### PROMPT
Copy the lines of the records beginning at the line that has "Screen dimensions: 405x425" and stopping after the line that has "Action: tap(10, 214)". Substitute "drop-down" for "dropdown" and leave everything else unchanged.

### SUPPLIED RECORDS
------------------------------------------------

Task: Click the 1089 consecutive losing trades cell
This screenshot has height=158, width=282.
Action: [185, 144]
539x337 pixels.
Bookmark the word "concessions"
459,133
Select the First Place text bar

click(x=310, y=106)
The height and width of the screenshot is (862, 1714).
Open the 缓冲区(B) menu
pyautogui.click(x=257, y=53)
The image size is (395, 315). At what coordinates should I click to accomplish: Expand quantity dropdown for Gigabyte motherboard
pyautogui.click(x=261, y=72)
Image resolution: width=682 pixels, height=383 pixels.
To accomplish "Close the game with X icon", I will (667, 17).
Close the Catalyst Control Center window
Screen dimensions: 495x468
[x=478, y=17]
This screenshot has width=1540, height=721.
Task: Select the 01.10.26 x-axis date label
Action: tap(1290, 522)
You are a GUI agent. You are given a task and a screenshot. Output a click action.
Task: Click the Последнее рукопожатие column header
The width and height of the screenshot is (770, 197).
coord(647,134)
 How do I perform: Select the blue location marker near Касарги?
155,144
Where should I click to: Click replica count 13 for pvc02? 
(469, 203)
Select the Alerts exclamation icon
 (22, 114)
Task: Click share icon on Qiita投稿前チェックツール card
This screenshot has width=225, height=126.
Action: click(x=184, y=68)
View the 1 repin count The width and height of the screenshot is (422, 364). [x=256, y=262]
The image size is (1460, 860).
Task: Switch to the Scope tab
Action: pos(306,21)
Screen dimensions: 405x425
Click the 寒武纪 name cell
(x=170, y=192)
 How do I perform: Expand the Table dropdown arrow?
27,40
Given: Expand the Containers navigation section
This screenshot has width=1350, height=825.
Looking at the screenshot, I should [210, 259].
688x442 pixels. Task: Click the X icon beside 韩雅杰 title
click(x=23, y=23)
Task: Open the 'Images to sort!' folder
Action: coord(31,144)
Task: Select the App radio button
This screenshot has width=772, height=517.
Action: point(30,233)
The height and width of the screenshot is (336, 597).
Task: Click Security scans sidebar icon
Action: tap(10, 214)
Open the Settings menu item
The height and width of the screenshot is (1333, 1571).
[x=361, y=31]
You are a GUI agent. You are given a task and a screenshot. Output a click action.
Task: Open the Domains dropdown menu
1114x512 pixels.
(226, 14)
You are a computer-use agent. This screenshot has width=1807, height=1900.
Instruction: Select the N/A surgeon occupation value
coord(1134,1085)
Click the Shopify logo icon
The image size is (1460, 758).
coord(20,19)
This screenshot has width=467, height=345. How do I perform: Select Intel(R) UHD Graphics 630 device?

------------------------------------------------

### THE COMPLETED TASK
Screen dimensions: 405x425
Click the 寒武纪 name cell
(x=170, y=192)
 How do I perform: Expand the Table drop-down arrow?
27,40
Given: Expand the Containers navigation section
This screenshot has width=1350, height=825.
Looking at the screenshot, I should [210, 259].
688x442 pixels. Task: Click the X icon beside 韩雅杰 title
click(x=23, y=23)
Task: Open the 'Images to sort!' folder
Action: coord(31,144)
Task: Select the App radio button
This screenshot has width=772, height=517.
Action: point(30,233)
The height and width of the screenshot is (336, 597).
Task: Click Security scans sidebar icon
Action: tap(10, 214)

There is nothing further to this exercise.